** Begin Records to use **

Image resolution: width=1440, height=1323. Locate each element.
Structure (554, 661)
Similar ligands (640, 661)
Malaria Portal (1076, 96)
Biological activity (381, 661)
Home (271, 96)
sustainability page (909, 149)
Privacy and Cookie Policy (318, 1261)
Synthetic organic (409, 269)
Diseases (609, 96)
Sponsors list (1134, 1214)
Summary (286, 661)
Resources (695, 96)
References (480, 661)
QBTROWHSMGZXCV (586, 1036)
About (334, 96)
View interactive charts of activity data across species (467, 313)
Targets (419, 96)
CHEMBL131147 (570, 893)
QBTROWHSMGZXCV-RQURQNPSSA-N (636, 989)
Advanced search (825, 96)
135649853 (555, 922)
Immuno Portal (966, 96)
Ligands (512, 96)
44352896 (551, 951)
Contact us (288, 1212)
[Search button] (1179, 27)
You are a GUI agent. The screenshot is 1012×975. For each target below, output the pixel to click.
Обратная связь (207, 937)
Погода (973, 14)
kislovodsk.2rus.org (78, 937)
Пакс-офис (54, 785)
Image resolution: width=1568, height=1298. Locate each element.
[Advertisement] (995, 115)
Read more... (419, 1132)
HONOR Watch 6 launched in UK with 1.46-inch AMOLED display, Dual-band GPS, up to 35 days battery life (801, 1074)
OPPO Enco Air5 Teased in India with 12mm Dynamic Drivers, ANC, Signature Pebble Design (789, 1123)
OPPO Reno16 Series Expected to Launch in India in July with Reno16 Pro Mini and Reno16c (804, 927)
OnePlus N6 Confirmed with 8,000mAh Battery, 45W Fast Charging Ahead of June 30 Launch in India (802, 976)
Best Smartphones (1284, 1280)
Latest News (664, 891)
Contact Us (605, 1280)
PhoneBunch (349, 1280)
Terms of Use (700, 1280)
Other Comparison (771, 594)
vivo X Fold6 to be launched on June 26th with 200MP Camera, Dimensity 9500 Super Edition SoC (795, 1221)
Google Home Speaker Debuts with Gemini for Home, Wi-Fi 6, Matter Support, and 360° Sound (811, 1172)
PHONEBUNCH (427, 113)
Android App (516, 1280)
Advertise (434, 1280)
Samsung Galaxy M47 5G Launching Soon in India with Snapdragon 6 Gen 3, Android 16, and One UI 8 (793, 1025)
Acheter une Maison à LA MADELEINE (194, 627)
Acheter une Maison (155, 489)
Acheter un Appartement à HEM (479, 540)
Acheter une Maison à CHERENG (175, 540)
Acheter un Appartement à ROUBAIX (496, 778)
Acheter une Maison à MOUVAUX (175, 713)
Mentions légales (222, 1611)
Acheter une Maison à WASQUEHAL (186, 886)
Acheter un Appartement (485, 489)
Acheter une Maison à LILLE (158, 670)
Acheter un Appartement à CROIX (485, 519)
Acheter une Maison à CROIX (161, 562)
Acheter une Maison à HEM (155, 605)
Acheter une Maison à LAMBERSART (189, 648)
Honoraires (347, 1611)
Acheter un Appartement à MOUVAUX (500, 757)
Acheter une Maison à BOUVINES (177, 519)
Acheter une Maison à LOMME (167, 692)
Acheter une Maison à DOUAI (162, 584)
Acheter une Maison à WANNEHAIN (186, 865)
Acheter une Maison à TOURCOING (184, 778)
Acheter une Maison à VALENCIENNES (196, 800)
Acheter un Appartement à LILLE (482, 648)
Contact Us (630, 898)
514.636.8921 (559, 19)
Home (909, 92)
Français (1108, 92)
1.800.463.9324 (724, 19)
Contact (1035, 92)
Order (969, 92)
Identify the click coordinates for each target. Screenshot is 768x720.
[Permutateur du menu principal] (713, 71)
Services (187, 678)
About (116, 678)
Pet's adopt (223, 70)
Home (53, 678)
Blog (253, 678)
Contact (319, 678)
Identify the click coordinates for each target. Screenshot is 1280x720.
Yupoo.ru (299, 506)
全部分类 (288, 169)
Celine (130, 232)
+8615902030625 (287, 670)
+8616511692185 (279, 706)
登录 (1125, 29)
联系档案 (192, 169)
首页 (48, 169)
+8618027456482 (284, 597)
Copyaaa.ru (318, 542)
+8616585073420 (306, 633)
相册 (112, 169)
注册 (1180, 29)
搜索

** End Records to use **

### Task to carry out
Please switch every "Maison" in the data above to "Villa" and leave the rest of each line unchanged.

### Full response
Image resolution: width=1440, height=1323. Locate each element.
Structure (554, 661)
Similar ligands (640, 661)
Malaria Portal (1076, 96)
Biological activity (381, 661)
Home (271, 96)
sustainability page (909, 149)
Privacy and Cookie Policy (318, 1261)
Synthetic organic (409, 269)
Diseases (609, 96)
Sponsors list (1134, 1214)
Summary (286, 661)
Resources (695, 96)
References (480, 661)
QBTROWHSMGZXCV (586, 1036)
About (334, 96)
View interactive charts of activity data across species (467, 313)
Targets (419, 96)
CHEMBL131147 (570, 893)
QBTROWHSMGZXCV-RQURQNPSSA-N (636, 989)
Advanced search (825, 96)
135649853 (555, 922)
Immuno Portal (966, 96)
Ligands (512, 96)
44352896 (551, 951)
Contact us (288, 1212)
[Search button] (1179, 27)
You are a GUI agent. The screenshot is 1012×975. For each target below, output the pixel to click.
Обратная связь (207, 937)
Погода (973, 14)
kislovodsk.2rus.org (78, 937)
Пакс-офис (54, 785)
Image resolution: width=1568, height=1298. Locate each element.
[Advertisement] (995, 115)
Read more... (419, 1132)
HONOR Watch 6 launched in UK with 1.46-inch AMOLED display, Dual-band GPS, up to 35 days battery life (801, 1074)
OPPO Enco Air5 Teased in India with 12mm Dynamic Drivers, ANC, Signature Pebble Design (789, 1123)
OPPO Reno16 Series Expected to Launch in India in July with Reno16 Pro Mini and Reno16c (804, 927)
OnePlus N6 Confirmed with 8,000mAh Battery, 45W Fast Charging Ahead of June 30 Launch in India (802, 976)
Best Smartphones (1284, 1280)
Latest News (664, 891)
Contact Us (605, 1280)
PhoneBunch (349, 1280)
Terms of Use (700, 1280)
Other Comparison (771, 594)
vivo X Fold6 to be launched on June 26th with 200MP Camera, Dimensity 9500 Super Edition SoC (795, 1221)
Google Home Speaker Debuts with Gemini for Home, Wi-Fi 6, Matter Support, and 360° Sound (811, 1172)
PHONEBUNCH (427, 113)
Android App (516, 1280)
Advertise (434, 1280)
Samsung Galaxy M47 5G Launching Soon in India with Snapdragon 6 Gen 3, Android 16, and One UI 8 (793, 1025)
Acheter une Villa à LA MADELEINE (194, 627)
Acheter une Villa (155, 489)
Acheter un Appartement à HEM (479, 540)
Acheter une Villa à CHERENG (175, 540)
Acheter un Appartement à ROUBAIX (496, 778)
Acheter une Villa à MOUVAUX (175, 713)
Mentions légales (222, 1611)
Acheter une Villa à WASQUEHAL (186, 886)
Acheter un Appartement (485, 489)
Acheter une Villa à LILLE (158, 670)
Acheter un Appartement à CROIX (485, 519)
Acheter une Villa à CROIX (161, 562)
Acheter une Villa à HEM (155, 605)
Acheter une Villa à LAMBERSART (189, 648)
Honoraires (347, 1611)
Acheter un Appartement à MOUVAUX (500, 757)
Acheter une Villa à BOUVINES (177, 519)
Acheter une Villa à LOMME (167, 692)
Acheter une Villa à DOUAI (162, 584)
Acheter une Villa à WANNEHAIN (186, 865)
Acheter une Villa à TOURCOING (184, 778)
Acheter une Villa à VALENCIENNES (196, 800)
Acheter un Appartement à LILLE (482, 648)
Contact Us (630, 898)
514.636.8921 (559, 19)
Home (909, 92)
Français (1108, 92)
1.800.463.9324 (724, 19)
Contact (1035, 92)
Order (969, 92)
Identify the click coordinates for each target. Screenshot is 768x720.
[Permutateur du menu principal] (713, 71)
Services (187, 678)
About (116, 678)
Pet's adopt (223, 70)
Home (53, 678)
Blog (253, 678)
Contact (319, 678)
Identify the click coordinates for each target. Screenshot is 1280x720.
Yupoo.ru (299, 506)
全部分类 (288, 169)
Celine (130, 232)
+8615902030625 (287, 670)
+8616511692185 (279, 706)
登录 (1125, 29)
联系档案 (192, 169)
首页 (48, 169)
+8618027456482 (284, 597)
Copyaaa.ru (318, 542)
+8616585073420 (306, 633)
相册 (112, 169)
注册 (1180, 29)
搜索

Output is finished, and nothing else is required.